No último domingo (14), os moradores do bairro Santa Marta presenciaram uma cena que poderia fazer parte de qualquer thriller cinematográfico. Após a morte de um jovem — devido a uma possível intoxicação exógena —, autoridades de saúde e policial não se entendem e o corpo fica esquecido por horas sem receber a devida destinação. O descaso causou revolta na população local. Apesar das suspeitas, as causas da morte não foram oficialmente informadas, amostras foram colhidas para análise em Belo Horizonte.
“É a primeira vez que vimos acontecer uma coisa dessas, de chegar ambulância, de chegar viatura da polícia e não resolver. Tivemos um sentimento de descaso social e negligência”, conta Guilherme Henrique, morador do bairro, treinador de futebol e responsável pelo projeto social Independente Juniors.
Segundo relatos de pessoas que presenciaram o ocorrido, por volta das 16h, o Serviço de Atendimento Móvel de Urgência (Samu) foi chamado para atender uma vítima de parada cardiorrespiratória. Às 16h26, uma unidade de suporte avançado (USA), que conta com médico e enfermeiro, chegou ao local e realizou manobras de reanimação cardiopulmonar, mas sem sucesso.
Durante os procedimentos, a equipe do Samu constatou que aconteceu uma intoxicação exógena, o que pode indicar overdose de entorpecentes. O óbito foi constatado às 17h37, conforme informações oficiais da Prefeitura de Itabira. Devido a essa situação, a Polícia Militar (PM) também foi acionada.
Após a chegada de uma viatura no local, o médico informou à guarnição policial de que havia uma suspeita de intoxicação exógena — em seguida, às 18h30, retornou à base do Samu. Pelos procedimentos de praxe, a PM deveria ter acionado a Polícia Civil para acompanhamento e para a retirada do corpo por uma funerária.
Porém, isso não aconteceu e o corpo ficou “esquecido” pelas autoridades durante parte da noite.

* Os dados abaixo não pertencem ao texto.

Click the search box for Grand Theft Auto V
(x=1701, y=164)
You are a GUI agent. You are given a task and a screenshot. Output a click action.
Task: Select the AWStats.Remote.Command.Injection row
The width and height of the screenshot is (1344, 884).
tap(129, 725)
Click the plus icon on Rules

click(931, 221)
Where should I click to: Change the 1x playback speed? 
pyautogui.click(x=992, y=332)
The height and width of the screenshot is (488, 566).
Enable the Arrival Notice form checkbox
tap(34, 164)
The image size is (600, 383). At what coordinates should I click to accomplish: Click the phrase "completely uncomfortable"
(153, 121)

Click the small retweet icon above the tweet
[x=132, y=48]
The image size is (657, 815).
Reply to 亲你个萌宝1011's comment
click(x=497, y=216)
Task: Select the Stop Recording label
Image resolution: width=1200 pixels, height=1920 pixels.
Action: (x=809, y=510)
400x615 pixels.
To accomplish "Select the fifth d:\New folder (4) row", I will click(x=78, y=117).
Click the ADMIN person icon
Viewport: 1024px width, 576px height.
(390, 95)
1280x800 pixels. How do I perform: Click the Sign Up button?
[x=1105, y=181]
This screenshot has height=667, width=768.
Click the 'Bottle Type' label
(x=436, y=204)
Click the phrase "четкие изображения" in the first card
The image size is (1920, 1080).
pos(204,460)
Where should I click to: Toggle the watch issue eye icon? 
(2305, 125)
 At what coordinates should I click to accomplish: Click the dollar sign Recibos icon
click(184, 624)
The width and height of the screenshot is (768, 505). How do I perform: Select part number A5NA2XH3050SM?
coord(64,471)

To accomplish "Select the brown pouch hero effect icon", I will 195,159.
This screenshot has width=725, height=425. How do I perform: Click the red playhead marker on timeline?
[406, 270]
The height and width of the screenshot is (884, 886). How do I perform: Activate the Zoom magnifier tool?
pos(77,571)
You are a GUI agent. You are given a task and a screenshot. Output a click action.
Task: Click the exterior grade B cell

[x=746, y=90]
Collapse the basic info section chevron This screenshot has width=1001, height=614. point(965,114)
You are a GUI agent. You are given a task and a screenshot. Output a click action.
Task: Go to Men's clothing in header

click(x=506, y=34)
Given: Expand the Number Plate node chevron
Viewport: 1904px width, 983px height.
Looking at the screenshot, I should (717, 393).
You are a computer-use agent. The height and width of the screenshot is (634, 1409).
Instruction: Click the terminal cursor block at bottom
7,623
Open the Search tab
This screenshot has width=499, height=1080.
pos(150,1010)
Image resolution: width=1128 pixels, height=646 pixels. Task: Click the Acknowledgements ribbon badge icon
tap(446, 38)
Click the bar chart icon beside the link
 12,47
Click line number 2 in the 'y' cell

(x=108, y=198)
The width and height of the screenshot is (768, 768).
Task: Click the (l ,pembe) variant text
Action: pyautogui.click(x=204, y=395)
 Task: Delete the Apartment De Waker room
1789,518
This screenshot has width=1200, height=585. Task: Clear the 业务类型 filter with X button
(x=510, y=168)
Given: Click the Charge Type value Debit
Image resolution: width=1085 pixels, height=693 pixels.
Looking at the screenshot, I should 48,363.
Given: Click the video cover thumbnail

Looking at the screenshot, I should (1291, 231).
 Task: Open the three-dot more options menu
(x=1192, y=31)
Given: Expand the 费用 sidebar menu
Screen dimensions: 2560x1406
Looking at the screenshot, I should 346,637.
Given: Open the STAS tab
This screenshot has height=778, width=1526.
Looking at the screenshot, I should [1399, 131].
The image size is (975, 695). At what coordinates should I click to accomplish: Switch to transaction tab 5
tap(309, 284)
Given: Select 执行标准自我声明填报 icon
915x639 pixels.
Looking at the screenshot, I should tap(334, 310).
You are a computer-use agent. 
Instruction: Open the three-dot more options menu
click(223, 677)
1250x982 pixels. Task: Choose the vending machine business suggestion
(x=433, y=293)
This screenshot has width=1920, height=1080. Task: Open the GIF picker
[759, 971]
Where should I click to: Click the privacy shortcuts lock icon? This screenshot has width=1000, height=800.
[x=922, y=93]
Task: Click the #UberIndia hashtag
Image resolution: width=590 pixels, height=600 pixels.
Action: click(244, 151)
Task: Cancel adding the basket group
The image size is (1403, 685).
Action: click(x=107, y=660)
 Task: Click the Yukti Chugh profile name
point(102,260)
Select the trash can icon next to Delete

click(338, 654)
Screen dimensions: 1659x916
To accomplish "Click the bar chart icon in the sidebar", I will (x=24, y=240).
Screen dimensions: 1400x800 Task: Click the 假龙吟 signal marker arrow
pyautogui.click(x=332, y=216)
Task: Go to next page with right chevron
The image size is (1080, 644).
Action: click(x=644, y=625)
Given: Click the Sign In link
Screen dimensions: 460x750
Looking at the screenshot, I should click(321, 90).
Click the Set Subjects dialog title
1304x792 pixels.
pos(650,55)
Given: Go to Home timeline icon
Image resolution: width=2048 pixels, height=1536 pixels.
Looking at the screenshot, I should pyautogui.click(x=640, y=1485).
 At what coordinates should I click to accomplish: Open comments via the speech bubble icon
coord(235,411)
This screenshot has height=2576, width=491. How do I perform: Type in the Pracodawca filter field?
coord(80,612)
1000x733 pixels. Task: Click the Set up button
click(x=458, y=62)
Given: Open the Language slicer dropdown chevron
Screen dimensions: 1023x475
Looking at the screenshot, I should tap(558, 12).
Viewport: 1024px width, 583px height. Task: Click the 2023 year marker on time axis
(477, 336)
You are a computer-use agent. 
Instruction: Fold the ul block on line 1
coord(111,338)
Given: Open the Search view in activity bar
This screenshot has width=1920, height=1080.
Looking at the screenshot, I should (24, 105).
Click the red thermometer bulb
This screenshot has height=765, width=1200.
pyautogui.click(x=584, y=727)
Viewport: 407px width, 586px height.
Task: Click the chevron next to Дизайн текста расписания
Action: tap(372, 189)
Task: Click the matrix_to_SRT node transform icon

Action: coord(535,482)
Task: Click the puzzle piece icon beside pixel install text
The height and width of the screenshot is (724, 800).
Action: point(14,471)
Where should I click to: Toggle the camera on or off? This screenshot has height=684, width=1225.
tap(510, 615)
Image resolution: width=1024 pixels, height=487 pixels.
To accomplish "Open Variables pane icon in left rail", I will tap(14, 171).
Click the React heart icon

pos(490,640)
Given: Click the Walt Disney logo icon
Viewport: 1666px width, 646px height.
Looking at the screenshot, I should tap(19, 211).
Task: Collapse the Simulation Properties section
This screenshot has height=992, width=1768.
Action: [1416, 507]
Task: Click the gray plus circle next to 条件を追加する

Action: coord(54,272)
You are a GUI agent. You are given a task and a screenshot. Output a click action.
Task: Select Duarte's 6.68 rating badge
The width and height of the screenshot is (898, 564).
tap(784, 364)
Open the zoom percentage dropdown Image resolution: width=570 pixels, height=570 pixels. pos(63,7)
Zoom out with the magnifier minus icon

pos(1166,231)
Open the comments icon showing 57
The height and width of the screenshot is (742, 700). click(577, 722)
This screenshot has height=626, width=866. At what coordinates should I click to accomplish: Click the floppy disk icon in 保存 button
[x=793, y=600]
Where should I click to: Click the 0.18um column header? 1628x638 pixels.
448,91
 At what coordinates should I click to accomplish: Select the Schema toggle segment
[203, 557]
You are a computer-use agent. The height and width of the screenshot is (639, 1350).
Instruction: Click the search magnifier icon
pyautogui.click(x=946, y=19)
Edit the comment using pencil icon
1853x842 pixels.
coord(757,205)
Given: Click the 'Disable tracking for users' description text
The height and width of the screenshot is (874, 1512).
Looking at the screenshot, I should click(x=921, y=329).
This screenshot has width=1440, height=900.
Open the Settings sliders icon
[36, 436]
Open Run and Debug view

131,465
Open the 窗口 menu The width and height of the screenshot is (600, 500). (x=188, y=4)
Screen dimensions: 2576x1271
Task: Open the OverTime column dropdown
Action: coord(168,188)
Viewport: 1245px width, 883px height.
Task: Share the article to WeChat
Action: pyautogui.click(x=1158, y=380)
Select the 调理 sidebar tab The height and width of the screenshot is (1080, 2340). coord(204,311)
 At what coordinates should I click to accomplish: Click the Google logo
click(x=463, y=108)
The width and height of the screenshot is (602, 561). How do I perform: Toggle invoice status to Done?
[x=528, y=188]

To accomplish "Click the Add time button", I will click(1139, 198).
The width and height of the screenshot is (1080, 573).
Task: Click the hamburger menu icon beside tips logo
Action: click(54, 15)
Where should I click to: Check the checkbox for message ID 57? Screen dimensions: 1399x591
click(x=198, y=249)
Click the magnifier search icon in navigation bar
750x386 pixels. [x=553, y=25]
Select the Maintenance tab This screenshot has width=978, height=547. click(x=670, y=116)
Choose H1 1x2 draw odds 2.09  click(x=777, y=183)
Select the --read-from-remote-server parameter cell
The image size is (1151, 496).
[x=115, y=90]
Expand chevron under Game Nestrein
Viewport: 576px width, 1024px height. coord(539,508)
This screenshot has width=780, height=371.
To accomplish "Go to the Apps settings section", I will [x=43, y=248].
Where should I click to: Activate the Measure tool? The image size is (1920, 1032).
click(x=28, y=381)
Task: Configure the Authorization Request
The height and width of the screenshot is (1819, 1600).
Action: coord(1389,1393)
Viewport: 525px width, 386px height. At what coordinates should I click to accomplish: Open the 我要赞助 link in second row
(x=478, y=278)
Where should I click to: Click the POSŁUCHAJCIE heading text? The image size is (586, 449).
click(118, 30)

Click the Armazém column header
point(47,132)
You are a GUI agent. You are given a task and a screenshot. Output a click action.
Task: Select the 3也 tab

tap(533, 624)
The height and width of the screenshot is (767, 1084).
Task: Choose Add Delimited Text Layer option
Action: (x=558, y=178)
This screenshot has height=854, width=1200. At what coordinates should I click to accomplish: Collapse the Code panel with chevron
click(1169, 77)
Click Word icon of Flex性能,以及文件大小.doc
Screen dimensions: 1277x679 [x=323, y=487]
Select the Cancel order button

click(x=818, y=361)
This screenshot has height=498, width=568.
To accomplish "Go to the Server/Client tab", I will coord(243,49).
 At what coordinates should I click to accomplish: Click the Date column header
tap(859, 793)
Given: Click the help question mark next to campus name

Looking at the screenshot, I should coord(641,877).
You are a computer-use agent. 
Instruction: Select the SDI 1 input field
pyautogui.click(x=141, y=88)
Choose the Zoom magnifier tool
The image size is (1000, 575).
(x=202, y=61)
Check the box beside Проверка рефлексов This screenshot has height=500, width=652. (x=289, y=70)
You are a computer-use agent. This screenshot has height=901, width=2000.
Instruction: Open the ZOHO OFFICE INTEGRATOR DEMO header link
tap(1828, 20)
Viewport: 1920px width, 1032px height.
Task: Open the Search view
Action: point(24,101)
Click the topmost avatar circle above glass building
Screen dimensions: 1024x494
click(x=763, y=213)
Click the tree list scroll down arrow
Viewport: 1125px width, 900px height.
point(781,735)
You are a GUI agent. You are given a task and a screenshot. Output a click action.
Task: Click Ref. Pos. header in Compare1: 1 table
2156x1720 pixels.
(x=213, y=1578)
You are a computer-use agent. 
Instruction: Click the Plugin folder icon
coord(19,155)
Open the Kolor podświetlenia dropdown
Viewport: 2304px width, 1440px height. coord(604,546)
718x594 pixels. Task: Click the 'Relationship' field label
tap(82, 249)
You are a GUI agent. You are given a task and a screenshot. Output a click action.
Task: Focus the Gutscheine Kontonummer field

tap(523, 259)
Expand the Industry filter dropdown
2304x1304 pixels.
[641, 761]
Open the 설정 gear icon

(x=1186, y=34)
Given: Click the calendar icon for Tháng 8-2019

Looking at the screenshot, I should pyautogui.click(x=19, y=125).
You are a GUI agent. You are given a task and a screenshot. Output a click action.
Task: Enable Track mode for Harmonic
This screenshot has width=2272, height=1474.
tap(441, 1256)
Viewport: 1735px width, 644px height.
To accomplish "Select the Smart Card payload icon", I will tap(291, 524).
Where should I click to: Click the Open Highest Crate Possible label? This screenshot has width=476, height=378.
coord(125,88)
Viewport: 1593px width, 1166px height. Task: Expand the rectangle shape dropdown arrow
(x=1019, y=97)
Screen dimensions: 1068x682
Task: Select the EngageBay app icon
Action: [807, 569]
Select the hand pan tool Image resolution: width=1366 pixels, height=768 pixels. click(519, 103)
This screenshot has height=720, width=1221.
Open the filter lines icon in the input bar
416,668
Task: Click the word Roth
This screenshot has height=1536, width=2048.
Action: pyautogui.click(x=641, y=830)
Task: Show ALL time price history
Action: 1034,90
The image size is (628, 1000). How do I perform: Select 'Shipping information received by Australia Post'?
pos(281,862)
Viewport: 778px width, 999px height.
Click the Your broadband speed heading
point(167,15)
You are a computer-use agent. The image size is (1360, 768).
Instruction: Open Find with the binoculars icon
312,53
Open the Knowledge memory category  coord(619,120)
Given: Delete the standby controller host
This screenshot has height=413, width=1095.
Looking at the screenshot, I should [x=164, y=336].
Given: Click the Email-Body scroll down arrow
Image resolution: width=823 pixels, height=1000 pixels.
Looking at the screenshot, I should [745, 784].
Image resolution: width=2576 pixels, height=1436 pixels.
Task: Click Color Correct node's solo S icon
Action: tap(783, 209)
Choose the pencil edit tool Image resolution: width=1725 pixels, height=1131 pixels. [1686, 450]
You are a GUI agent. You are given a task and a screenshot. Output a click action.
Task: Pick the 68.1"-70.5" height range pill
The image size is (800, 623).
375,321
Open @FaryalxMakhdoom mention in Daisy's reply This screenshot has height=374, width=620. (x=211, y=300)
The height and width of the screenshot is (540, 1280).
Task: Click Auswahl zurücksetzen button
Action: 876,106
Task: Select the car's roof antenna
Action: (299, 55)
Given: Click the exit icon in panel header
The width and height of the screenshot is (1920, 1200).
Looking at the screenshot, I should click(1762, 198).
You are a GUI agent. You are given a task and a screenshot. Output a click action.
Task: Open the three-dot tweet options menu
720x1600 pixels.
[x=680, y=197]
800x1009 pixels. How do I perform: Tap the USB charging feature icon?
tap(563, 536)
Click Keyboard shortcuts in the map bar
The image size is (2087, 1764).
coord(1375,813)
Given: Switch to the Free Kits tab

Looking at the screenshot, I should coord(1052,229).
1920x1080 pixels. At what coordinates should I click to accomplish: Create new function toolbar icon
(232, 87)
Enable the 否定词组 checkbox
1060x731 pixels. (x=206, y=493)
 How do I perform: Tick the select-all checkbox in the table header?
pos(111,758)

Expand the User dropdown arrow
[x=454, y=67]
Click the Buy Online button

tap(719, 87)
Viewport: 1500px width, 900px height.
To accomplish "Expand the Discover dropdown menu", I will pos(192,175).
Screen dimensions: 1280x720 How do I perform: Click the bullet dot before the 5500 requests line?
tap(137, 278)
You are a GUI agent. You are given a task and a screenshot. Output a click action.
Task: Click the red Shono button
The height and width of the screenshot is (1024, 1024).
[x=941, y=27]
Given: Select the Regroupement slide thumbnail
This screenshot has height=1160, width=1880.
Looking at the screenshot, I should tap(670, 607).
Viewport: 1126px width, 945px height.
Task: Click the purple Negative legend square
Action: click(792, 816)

O que revoltou os moradores do Santa Marta, que começaram a buscar alternativas para lidar com a situação. “O Samu esteve lá, encontrou o rapaz com alguns sinais vitais, tentou fazer a reanimação, mas constatou o óbito. Então chamaram a PM. Segundo o pessoal do Samu, a PM acionaria a funerária. Isso durou até à noite e ninguém resolvia nada”, relata Guilherme Henrique.
Em uma nota encaminhada à imprensa, a Prefeitura de Itabira alegou que, por volta das 20h, ao saber que a Polícia Civil não havia sido informada do ocorrido, o secretário de Governo, Gabriel Quintão (PDT), entrou em contato com o delegado plantonista, Diogo Luna, “para esclarecer a situação”.
Somente após essa intervenção, a Polícia Civil fez contato para que a PM voltasse ao local, já acompanhada de uma funerária de plantão.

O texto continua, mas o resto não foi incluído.